Totalde iyi destekler veriyoruz
Biga İlçe Tarım Müdürü Ümit Ortan: 
Çiftçileri bilgilendirmek ve eğitim vermek amacı ile çalışıyoruz. .  Çiftçilik meslek olarak kabul edilmezse, o işten verim alınması da güç. Totalde bakarsak iyi destekler veriyoruz. Mesela AB bize kapıları tamamen açın diyor. Biz hem kendi gerçeklerimizi görüyoruz hem de AB’ye bakıyoruz. Biga’da kooperatifler ve birlikler daha kurumsal hale gelmeli.  Gerek eğitim gerekse diğer girdiler açısından kooperatifler birer işletme olarak düşünülebilir. Kooperatifçilik daha da geliştirilirse daha iyi olur.
Bölgeye acilen analiz laboratuvarı kurulmalı
Köşe Bucak Tarım Danışmanı Hasan Sepici: 
Et  ve süt üretimi bu bölge için önemli.

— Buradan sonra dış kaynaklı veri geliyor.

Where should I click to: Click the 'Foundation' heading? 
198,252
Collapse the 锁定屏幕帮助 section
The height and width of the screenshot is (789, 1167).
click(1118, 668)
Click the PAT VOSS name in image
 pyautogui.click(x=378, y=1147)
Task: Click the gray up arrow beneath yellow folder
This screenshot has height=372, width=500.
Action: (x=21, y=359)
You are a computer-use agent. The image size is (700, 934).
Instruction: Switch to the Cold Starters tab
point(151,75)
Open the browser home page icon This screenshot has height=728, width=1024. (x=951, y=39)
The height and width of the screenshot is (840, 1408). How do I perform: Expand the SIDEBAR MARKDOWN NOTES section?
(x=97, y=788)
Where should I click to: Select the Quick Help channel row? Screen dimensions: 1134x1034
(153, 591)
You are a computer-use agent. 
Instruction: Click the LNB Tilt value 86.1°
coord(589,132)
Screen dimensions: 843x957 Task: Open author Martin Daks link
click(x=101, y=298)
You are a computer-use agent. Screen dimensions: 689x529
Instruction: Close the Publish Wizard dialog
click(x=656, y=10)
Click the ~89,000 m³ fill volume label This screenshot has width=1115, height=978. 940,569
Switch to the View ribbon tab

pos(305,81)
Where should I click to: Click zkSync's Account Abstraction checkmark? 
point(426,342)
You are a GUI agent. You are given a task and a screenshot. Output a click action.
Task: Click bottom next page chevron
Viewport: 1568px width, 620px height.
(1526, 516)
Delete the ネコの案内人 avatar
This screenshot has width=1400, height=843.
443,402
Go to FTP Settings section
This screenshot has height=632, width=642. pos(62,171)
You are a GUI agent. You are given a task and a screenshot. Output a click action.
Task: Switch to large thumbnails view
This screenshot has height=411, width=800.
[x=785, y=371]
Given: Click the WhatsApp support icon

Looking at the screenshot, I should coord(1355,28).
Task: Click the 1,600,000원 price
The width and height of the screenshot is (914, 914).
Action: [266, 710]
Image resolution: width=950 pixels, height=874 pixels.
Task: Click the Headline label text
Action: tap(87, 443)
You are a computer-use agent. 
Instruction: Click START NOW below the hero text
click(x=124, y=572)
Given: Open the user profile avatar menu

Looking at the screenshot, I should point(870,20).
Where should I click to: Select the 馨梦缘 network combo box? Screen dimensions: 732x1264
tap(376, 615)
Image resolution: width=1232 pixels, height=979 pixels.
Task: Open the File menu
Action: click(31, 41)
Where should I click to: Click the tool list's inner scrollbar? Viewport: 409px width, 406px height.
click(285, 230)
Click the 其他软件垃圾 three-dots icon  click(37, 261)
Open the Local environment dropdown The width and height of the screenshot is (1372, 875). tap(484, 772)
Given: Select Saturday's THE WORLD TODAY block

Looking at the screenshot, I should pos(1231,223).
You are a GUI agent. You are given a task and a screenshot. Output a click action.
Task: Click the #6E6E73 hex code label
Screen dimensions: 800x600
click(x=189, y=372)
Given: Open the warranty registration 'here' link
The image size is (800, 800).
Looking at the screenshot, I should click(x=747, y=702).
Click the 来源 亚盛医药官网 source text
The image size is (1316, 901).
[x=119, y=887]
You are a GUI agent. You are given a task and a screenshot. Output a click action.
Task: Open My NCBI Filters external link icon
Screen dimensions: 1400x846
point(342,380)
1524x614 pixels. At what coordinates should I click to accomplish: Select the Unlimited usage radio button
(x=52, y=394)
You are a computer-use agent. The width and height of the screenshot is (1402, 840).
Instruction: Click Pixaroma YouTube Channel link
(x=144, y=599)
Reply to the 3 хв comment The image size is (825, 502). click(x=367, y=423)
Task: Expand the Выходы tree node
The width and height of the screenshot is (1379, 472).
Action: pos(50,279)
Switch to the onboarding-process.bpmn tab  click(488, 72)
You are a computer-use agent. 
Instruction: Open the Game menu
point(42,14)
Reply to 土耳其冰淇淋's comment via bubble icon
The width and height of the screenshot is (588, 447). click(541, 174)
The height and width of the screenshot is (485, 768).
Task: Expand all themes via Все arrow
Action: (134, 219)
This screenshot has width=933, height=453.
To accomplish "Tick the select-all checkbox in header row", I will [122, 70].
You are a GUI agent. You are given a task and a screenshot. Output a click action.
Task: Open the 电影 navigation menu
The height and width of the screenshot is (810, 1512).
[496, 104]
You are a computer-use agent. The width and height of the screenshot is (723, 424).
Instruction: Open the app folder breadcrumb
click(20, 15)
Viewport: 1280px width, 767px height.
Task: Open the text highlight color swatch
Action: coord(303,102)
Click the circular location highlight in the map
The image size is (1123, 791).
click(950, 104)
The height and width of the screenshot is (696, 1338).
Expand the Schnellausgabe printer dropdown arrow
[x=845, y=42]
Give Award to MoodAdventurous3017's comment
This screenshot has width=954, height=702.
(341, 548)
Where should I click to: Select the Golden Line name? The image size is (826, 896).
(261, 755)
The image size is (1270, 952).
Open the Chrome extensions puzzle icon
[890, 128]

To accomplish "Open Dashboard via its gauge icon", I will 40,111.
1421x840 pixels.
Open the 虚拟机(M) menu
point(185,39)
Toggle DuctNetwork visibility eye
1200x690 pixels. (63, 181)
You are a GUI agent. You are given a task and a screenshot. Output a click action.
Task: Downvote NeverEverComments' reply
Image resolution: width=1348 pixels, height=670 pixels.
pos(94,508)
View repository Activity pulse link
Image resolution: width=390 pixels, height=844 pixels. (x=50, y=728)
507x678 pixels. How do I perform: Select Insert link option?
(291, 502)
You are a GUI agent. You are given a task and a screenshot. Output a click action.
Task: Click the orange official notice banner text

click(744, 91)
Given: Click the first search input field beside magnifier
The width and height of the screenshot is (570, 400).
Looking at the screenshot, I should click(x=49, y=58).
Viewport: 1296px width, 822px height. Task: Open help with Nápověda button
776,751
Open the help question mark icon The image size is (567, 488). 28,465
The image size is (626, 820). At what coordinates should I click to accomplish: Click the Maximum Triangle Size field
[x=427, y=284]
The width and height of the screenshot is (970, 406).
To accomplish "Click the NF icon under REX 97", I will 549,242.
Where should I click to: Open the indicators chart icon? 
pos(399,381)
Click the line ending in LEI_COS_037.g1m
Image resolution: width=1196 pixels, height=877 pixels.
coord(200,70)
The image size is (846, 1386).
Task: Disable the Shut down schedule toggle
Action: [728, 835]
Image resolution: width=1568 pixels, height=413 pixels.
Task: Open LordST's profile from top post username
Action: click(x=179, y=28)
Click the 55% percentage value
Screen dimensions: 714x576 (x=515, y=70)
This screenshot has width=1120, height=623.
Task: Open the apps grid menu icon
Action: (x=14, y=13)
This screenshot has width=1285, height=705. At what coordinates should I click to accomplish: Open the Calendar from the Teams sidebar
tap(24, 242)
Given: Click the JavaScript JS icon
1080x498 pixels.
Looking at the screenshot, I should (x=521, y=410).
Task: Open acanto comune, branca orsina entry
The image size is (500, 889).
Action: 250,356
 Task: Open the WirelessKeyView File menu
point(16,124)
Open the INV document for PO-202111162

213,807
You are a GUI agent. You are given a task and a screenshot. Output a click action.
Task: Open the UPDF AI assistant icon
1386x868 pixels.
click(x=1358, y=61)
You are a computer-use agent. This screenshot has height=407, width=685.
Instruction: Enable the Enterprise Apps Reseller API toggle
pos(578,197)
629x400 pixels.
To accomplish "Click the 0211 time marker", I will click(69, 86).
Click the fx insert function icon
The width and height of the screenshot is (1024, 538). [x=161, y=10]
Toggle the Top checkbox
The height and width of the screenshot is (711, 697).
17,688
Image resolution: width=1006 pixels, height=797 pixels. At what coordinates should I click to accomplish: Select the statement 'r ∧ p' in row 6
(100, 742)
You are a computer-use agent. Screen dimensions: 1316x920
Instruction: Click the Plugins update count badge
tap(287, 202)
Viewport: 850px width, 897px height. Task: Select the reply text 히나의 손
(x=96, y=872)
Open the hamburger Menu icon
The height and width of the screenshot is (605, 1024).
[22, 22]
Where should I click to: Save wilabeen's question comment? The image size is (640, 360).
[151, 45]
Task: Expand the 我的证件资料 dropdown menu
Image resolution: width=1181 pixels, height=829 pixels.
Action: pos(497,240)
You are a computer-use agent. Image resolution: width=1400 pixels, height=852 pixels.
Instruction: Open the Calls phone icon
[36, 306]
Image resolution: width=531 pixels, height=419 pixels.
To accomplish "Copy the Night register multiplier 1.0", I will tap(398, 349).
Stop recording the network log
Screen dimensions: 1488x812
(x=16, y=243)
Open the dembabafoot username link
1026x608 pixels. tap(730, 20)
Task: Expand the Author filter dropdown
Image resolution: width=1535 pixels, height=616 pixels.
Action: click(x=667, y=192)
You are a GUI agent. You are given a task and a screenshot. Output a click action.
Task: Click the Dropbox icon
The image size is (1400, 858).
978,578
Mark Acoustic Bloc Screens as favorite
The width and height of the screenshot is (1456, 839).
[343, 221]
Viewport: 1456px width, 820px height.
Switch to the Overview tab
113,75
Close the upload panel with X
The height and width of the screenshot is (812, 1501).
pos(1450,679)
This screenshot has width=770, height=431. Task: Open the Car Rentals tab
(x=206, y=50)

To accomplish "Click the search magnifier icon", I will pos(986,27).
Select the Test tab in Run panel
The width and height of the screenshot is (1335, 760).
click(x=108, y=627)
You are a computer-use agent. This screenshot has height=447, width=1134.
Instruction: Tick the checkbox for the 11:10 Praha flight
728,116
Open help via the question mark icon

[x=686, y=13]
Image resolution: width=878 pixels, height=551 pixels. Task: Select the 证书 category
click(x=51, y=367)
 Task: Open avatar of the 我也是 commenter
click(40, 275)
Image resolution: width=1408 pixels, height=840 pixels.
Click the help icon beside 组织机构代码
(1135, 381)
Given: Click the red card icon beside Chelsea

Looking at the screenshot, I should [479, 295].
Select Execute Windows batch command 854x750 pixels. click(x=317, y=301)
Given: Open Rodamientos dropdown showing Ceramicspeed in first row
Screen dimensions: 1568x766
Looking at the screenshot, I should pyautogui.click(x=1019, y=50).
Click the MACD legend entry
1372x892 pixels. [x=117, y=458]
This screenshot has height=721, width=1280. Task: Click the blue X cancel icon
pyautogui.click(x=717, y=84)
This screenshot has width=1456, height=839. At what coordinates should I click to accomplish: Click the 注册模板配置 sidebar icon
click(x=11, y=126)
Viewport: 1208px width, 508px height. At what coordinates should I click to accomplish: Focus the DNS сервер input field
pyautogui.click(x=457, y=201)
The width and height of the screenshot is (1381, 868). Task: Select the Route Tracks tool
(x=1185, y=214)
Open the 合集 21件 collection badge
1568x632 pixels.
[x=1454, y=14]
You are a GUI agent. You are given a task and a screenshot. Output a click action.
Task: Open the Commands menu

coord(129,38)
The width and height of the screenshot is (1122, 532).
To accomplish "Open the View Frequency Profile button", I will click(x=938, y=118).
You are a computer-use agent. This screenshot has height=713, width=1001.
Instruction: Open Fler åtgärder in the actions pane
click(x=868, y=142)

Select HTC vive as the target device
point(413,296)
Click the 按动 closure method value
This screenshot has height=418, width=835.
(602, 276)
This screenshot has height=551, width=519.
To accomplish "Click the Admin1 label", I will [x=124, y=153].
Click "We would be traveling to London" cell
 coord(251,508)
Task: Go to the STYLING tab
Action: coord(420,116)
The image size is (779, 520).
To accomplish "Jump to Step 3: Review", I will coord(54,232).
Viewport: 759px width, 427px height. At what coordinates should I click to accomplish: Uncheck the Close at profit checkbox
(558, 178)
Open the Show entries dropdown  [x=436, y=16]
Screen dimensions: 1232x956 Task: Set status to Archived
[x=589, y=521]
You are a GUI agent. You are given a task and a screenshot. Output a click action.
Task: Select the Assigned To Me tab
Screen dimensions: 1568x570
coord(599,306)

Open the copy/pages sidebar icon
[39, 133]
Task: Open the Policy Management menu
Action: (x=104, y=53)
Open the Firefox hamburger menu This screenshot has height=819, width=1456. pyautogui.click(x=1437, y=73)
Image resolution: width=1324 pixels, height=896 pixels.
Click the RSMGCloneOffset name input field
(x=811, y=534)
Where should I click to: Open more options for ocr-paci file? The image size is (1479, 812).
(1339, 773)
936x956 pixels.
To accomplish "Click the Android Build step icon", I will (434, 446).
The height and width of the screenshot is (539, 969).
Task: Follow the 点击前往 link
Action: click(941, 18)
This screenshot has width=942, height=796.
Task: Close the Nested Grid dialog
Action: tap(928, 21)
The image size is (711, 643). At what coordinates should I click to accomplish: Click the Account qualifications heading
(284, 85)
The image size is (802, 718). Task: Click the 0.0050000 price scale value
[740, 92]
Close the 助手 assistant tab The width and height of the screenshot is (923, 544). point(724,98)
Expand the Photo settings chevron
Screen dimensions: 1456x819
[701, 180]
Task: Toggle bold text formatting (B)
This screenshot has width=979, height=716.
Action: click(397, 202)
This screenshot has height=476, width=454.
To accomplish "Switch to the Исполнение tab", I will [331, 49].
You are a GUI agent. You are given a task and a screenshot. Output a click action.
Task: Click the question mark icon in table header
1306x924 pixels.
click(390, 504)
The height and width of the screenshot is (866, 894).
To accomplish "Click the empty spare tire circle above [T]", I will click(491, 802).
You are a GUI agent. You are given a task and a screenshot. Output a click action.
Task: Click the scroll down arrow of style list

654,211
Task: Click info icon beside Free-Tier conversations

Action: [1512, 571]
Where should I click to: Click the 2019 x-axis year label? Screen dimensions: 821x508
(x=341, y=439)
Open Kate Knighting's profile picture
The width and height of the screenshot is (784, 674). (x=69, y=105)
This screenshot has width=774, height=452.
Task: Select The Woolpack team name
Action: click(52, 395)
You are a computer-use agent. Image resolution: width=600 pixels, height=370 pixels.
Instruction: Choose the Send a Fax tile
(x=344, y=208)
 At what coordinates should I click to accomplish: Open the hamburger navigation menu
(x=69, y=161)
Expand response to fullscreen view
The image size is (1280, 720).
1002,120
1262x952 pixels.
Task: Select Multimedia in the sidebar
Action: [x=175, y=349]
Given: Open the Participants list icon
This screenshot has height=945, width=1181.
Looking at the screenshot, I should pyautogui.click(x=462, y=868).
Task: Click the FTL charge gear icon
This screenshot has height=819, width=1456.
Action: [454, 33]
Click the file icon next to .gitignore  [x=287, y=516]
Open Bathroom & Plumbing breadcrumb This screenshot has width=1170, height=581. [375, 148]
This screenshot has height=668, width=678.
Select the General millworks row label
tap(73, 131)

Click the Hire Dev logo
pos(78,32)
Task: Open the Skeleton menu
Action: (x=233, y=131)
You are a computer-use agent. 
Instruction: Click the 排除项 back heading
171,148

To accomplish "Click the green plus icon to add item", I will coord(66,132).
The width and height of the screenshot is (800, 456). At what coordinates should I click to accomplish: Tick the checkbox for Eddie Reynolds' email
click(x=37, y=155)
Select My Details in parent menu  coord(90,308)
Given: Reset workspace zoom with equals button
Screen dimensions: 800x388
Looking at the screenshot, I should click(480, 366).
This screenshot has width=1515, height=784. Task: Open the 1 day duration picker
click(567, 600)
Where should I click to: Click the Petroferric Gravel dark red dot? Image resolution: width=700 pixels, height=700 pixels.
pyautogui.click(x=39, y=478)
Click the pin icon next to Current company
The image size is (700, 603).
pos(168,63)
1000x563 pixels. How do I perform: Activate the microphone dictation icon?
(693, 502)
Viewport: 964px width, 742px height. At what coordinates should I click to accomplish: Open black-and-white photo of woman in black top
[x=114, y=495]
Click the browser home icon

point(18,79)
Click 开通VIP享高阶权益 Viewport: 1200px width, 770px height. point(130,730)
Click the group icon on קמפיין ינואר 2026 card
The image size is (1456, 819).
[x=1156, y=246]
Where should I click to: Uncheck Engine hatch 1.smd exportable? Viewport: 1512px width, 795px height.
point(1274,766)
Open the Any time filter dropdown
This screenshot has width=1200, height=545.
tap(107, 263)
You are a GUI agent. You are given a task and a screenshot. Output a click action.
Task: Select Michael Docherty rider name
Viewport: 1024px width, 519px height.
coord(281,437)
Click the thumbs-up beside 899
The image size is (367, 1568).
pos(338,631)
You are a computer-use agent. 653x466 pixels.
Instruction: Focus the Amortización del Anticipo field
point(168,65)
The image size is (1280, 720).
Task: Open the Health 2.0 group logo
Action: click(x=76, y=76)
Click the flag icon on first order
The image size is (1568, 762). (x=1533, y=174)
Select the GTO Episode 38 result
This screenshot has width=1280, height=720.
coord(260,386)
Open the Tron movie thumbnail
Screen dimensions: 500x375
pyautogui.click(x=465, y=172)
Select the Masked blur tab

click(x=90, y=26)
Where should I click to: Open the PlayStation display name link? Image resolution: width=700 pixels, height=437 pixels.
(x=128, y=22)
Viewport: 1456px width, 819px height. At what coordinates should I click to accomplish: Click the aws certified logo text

Hayvancılıkta  temel sorun sağlık problemleri. Günde ortalama 50 litre süt alsak da günlük et artışımızı 1 kilogram  üzerine çıkartsak da yanlış tedavi ile en büyük israfı yapıyoruz. Çiftçiler hayvan tedavisinde teknik bilgi eksikliği yaşıyor. Tedavi süresi uzayınca üretilen süt satılamıyor ve hayvan mezbahaya gidemiyor. Bölgeye acilen analiz laboratuvarları kurulmalı.  En yakın laboratuar Bursa’da, kargoda olmuyor ve bu süreç haftalarca sürebiliyor.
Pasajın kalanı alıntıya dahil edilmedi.